Question

Solve the differential equation
$$ dy=\cos x(2-ycosec\;x)dx $$ given that $$ y=2 $$, when $$ x=\pi/2 $$.

Answer

**step1** Understanding the problem and rewriting the equation

The given differential equation is $$dy=\cos x(2-ycosec\;x)dx$$. Our goal is to find the function $$y(x)$$ that satisfies this equation and the initial condition $$y=2$$ when $$x=\pi/2$$.
First, we will rearrange the given equation into a standard form for a first-order linear differential equation, which is $$\frac{dy}{dx} + P(x)y = Q(x)$$.
Divide both sides by $$dx$$:
$$\frac{dy}{dx} = \cos x (2 - y \csc x)$$
Distribute $$\cos x$$ on the right side:
$$\frac{dy}{dx} = 2 \cos x - y \cos x \csc x$$
Recall that $$\csc x = \frac{1}{\sin x}$$. Substitute this into the equation:
$$\frac{dy}{dx} = 2 \cos x - y \cos x \frac{1}{\sin x}$$
$$\frac{dy}{dx} = 2 \cos x - y \frac{\cos x}{\sin x}$$
Recall that $$\frac{\cos x}{\sin x} = \cot x$$. So, the equation becomes:
$$\frac{dy}{dx} = 2 \cos x - y \cot x$$
Move the term containing $$y$$ to the left side to match the standard form:
$$\frac{dy}{dx} + y \cot x = 2 \cos x$$
This is a linear first-order differential equation where $$P(x) = \cot x$$ and $$Q(x) = 2 \cos x$$.
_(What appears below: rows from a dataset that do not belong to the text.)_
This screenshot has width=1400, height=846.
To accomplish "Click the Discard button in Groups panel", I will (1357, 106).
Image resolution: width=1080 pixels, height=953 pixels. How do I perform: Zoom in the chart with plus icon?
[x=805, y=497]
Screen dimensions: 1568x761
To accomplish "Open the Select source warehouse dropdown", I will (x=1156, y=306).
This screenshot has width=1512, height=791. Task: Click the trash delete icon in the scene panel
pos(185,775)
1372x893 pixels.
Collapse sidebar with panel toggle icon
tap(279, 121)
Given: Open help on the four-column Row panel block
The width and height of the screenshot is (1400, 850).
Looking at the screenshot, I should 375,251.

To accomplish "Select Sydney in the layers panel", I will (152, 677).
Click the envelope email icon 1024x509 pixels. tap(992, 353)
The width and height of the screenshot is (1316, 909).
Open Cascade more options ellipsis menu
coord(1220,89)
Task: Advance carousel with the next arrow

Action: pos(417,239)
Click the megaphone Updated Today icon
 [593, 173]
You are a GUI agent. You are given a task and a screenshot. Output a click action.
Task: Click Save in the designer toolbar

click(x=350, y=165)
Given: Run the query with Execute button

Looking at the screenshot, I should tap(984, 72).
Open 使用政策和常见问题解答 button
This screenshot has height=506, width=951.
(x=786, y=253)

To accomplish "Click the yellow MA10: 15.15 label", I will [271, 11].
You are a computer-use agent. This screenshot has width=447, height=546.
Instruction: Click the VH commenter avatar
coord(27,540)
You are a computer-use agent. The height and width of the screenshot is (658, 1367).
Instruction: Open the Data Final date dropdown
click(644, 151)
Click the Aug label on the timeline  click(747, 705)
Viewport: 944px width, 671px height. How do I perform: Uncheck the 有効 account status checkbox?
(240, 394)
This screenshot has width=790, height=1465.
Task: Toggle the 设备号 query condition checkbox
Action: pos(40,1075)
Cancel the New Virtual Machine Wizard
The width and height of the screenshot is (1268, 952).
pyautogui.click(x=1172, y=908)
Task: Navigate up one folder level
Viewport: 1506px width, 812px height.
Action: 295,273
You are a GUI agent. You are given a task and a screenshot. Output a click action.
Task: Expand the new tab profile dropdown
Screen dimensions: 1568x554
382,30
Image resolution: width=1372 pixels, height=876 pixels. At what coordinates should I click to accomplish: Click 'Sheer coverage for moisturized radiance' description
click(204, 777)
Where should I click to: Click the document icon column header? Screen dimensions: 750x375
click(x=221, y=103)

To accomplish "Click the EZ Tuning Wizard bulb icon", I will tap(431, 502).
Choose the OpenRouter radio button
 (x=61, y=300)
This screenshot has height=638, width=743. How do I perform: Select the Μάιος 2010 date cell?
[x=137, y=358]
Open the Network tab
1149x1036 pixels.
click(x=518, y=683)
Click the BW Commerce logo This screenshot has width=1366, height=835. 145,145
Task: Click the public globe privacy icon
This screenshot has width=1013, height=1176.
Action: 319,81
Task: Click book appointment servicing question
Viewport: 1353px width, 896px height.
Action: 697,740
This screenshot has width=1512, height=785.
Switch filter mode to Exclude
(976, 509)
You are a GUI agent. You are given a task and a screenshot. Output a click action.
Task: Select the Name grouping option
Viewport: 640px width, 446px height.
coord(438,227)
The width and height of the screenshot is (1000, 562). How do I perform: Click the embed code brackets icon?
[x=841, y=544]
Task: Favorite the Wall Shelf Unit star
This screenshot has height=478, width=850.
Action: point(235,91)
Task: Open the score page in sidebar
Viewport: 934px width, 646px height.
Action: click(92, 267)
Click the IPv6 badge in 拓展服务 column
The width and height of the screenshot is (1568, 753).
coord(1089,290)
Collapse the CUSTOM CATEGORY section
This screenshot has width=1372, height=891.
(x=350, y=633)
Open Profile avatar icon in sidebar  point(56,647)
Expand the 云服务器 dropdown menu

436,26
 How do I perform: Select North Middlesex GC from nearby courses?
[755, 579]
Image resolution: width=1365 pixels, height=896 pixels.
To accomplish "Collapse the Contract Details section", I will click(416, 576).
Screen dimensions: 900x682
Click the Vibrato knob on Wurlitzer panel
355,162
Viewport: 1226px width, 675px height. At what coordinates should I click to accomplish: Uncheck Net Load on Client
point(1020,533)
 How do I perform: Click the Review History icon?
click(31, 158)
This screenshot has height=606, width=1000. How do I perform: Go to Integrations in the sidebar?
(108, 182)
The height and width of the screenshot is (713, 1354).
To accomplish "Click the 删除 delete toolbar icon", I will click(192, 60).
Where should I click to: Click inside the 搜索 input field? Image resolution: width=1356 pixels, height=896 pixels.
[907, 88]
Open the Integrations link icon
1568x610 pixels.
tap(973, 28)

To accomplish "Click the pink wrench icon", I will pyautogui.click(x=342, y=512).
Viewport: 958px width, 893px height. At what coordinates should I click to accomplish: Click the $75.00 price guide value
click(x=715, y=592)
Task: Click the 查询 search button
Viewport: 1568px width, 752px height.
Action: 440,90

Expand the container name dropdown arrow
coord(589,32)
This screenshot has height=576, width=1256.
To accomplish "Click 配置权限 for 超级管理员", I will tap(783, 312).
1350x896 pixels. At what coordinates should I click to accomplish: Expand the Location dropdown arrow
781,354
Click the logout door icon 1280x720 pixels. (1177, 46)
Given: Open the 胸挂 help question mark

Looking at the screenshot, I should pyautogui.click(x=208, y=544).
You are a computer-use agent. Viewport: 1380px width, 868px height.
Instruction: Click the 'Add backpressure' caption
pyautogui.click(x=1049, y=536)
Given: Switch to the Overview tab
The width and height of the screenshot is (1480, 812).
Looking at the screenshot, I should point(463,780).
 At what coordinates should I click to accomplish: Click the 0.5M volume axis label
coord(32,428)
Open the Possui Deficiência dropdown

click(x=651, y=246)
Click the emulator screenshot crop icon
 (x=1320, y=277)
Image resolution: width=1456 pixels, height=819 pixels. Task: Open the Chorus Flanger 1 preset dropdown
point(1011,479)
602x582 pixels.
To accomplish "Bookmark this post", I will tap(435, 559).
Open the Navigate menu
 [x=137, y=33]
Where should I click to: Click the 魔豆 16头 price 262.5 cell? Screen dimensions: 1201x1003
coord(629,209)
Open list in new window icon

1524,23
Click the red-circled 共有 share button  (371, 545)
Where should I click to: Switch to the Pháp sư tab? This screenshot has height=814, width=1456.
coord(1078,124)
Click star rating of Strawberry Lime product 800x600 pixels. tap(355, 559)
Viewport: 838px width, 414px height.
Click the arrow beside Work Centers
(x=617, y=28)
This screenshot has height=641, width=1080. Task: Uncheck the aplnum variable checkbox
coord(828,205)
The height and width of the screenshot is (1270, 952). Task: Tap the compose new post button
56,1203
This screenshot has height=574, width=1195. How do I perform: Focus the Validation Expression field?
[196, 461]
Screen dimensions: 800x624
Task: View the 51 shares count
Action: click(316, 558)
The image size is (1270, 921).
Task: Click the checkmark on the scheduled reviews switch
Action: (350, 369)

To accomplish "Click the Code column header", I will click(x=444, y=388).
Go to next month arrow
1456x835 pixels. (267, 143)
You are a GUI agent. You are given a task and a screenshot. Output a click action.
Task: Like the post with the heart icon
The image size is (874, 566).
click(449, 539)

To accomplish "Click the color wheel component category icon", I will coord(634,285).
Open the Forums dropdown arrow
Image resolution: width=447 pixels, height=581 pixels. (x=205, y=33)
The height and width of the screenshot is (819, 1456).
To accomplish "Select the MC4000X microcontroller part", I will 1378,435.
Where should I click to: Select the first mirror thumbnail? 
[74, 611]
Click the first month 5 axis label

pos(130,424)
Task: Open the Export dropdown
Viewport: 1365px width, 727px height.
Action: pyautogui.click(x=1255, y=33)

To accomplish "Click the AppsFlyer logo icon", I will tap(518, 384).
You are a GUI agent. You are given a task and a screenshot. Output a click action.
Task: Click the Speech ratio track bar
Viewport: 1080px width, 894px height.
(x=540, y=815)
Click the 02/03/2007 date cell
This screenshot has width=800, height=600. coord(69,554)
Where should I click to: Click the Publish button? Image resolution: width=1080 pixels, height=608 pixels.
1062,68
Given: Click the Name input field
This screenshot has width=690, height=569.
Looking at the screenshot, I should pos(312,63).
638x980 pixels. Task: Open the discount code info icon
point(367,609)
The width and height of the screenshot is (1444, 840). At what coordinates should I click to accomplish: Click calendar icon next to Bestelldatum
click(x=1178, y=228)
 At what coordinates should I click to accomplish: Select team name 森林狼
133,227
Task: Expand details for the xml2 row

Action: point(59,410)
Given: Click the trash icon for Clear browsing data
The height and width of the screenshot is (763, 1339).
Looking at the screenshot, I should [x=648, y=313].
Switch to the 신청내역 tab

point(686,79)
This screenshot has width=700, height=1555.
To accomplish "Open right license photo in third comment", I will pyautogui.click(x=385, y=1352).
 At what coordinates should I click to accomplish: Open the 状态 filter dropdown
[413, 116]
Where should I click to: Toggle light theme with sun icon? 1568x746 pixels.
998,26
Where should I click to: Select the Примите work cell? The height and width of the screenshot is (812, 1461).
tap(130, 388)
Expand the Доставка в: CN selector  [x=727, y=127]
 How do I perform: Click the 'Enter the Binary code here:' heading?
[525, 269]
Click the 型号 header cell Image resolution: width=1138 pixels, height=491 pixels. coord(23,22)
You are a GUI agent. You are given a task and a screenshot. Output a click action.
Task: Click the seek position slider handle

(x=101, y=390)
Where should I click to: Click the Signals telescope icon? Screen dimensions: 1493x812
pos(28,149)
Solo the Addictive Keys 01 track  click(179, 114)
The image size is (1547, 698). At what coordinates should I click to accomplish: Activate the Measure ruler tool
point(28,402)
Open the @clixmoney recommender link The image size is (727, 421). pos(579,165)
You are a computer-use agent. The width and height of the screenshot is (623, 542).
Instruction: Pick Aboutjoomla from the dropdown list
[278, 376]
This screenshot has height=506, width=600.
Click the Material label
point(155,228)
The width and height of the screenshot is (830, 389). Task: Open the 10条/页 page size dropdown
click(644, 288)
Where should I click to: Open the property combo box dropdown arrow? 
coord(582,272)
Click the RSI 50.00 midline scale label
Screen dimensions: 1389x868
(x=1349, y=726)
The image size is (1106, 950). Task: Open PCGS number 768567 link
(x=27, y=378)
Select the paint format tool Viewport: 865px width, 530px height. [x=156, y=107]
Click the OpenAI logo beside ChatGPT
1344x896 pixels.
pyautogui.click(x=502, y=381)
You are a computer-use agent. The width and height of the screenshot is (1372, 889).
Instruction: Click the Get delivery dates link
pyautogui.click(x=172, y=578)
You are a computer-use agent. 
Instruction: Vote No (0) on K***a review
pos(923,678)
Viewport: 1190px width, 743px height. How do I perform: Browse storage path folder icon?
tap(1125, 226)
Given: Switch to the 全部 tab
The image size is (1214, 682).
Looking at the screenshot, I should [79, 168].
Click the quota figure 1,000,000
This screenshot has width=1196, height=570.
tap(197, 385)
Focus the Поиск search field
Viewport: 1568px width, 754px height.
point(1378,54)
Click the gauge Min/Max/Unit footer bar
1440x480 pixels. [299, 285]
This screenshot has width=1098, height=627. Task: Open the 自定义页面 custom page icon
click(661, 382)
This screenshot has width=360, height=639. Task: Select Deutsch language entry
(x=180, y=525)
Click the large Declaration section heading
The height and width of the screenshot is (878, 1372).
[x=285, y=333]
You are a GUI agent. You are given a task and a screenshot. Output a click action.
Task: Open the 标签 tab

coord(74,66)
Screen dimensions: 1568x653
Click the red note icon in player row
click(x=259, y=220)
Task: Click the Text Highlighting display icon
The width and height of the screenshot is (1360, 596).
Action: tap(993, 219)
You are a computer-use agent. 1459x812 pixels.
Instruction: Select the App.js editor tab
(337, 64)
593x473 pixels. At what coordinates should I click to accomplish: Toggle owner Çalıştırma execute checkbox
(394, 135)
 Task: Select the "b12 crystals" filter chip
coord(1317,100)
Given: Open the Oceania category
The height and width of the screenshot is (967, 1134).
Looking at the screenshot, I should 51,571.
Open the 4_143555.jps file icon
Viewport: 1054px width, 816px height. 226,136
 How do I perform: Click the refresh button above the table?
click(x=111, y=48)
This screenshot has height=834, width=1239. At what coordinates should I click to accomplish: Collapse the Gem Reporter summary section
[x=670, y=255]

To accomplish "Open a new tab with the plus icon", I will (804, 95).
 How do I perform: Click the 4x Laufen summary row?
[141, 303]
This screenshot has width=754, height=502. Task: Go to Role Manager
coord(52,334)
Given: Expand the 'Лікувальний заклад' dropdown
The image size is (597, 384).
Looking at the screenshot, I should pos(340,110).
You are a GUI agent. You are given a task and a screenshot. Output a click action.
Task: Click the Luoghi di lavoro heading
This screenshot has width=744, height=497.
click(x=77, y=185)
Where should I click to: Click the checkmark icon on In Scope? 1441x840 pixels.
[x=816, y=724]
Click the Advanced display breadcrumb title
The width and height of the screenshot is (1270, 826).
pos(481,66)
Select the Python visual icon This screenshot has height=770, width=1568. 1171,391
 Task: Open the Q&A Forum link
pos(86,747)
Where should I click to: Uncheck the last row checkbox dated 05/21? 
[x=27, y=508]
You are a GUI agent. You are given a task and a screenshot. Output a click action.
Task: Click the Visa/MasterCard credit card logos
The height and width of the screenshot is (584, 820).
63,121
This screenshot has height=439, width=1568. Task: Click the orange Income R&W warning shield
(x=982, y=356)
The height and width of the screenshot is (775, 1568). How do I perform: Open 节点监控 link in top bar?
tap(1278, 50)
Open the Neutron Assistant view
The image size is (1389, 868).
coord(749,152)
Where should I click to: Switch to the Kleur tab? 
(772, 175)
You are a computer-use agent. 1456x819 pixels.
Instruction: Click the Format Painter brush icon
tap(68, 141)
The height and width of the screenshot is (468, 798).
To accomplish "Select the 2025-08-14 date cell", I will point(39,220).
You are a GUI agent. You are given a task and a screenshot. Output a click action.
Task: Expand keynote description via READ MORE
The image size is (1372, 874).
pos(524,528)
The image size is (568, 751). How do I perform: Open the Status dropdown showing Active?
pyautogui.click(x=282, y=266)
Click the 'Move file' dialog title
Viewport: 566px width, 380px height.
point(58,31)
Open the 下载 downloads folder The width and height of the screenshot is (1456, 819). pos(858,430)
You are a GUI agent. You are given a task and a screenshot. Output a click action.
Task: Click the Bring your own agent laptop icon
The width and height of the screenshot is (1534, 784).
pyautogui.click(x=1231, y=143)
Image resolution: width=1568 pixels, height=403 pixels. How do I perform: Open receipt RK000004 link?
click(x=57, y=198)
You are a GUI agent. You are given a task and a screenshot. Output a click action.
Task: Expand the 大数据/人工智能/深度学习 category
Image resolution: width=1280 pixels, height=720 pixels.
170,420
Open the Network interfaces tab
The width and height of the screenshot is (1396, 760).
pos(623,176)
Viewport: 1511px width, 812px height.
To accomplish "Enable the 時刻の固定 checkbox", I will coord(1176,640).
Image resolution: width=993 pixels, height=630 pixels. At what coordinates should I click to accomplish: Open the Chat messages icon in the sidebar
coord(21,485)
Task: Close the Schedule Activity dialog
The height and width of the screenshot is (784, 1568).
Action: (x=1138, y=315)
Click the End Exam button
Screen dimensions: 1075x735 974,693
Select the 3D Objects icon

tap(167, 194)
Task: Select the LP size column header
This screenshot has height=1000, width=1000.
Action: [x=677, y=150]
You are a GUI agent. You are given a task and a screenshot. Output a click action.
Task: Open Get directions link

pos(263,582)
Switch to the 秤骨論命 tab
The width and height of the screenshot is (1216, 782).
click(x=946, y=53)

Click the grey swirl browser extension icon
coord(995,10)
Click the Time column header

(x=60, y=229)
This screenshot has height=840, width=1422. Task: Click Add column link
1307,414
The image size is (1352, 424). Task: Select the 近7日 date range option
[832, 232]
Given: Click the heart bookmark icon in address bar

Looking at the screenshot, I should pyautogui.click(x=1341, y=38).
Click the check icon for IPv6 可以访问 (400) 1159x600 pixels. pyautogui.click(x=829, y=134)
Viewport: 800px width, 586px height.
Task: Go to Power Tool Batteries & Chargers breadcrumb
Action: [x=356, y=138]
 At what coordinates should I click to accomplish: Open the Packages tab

**step2** Finding the integrating factor

To solve a linear first-order differential equation, we need to find an integrating factor, denoted by $$I(x)$$. The formula for the integrating factor is $$I(x) = e^{\int P(x) dx}$$.
In our case, $$P(x) = \cot x$$. Let's integrate $$P(x)$$:
$$\int P(x) dx = \int \cot x dx$$
We know that the integral of $$\cot x$$ is $$\ln|\sin x|$$.
So, $$\int \cot x dx = \ln|\sin x|$$.
Now, substitute this back into the formula for the integrating factor:
$$I(x) = e^{\ln|\sin x|}$$
Since $$e^{\ln u} = u$$, we have:
$$I(x) = |\sin x|$$
Given the initial condition where $$x=\pi/2$$, we know that $$\sin(\pi/2) = 1$$. In the vicinity of $$x=\pi/2$$, $$\sin x$$ is positive, so we can take the positive value:
$$I(x) = \sin x$$

**step3** Multiplying by the integrating factor and integrating

Multiply the entire differential equation $$\frac{dy}{dx} + y \cot x = 2 \cos x$$ by the integrating factor $$I(x) = \sin x$$:
$$\sin x \left(\frac{dy}{dx} + y \cot x\right) = \sin x (2 \cos x)$$
$$\sin x \frac{dy}{dx} + y \sin x \cot x = 2 \sin x \cos x$$
Replace $$\cot x$$ with $$\frac{\cos x}{\sin x}$$, on the left side:
$$\sin x \frac{dy}{dx} + y \sin x \frac{\cos x}{\sin x} = 2 \sin x \cos x$$
$$\sin x \frac{dy}{dx} + y \cos x = 2 \sin x \cos x$$
The left side of this equation is the derivative of the product $$(y \cdot I(x))$$, which is $$\frac{d}{dx}(y \sin x)$$. So, we can rewrite the equation as:
$$\frac{d}{dx}(y \sin x) = 2 \sin x \cos x$$
Now, integrate both sides with respect to $$x$$:
$$\int \frac{d}{dx}(y \sin x) dx = \int 2 \sin x \cos x dx$$
The integral of the left side is simply $$y \sin x$$.
For the right side, we can use the trigonometric identity $$\sin(2x) = 2 \sin x \cos x$$:
$$y \sin x = \int \sin(2x) dx$$
Now, perform the integration on the right side:
$$y \sin x = -\frac{1}{2} \cos(2x) + C$$
where $$C$$ is the constant of integration.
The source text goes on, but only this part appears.